Select the lines below containing the word "Chrome".

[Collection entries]
________________________________________

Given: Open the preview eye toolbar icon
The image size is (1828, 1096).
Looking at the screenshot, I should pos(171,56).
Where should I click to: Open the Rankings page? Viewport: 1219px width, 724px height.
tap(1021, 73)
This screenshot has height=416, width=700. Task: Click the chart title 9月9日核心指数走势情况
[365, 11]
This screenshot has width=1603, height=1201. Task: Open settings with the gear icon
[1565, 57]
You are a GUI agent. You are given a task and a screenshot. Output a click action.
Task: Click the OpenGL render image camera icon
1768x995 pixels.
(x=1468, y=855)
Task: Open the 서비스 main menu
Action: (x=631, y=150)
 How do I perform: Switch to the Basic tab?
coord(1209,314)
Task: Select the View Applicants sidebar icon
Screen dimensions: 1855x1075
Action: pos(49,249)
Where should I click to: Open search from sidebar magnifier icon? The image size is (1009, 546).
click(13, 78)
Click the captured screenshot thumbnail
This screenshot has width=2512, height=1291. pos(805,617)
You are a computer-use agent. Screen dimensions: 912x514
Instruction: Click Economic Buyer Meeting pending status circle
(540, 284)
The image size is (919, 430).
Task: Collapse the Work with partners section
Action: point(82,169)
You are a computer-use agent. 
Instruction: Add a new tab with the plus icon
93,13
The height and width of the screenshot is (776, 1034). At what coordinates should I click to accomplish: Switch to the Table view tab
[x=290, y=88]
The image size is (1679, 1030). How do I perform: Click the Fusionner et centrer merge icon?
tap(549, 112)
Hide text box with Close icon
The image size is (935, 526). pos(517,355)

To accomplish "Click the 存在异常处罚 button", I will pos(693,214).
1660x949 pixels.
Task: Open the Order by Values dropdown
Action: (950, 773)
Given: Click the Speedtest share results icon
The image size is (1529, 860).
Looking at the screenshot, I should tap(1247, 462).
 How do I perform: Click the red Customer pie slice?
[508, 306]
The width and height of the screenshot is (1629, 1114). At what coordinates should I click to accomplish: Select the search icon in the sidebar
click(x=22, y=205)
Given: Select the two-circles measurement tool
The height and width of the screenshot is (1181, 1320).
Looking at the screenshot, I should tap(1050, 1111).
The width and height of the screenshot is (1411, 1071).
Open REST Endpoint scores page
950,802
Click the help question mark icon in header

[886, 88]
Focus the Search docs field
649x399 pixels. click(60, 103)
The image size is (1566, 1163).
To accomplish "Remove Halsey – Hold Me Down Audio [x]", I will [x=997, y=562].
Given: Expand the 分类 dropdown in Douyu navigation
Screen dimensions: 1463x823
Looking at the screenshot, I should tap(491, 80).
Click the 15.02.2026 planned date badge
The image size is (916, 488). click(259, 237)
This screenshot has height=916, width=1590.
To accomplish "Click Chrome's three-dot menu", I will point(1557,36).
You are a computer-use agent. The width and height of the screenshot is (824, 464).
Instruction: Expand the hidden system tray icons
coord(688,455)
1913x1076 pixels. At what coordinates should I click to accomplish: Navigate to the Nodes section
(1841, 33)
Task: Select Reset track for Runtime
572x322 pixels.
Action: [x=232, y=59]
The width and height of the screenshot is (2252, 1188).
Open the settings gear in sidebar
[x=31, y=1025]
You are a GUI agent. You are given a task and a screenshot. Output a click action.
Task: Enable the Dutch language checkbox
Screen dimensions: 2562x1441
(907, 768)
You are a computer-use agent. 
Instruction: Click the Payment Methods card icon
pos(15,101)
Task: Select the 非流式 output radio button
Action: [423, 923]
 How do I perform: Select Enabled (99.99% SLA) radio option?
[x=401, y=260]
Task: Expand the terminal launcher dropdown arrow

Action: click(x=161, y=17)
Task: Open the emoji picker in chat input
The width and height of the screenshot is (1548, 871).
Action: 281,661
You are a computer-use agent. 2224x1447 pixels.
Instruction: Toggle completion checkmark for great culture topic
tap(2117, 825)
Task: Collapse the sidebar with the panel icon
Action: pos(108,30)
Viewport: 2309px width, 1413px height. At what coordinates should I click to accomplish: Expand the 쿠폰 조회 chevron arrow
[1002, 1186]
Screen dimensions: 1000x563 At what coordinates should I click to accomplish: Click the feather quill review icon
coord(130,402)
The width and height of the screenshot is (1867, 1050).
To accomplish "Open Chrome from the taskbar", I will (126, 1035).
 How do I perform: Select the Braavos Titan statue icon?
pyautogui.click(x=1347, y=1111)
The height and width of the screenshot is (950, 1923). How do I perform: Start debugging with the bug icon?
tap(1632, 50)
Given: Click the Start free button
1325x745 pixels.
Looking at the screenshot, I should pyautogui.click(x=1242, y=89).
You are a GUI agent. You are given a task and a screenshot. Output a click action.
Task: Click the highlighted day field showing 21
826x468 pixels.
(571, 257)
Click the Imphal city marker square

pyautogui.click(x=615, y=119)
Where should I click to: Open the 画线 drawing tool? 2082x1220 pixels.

________________________________________

--- Completed exercise ---
To accomplish "Click Chrome's three-dot menu", I will point(1557,36).
To accomplish "Open Chrome from the taskbar", I will (126, 1035).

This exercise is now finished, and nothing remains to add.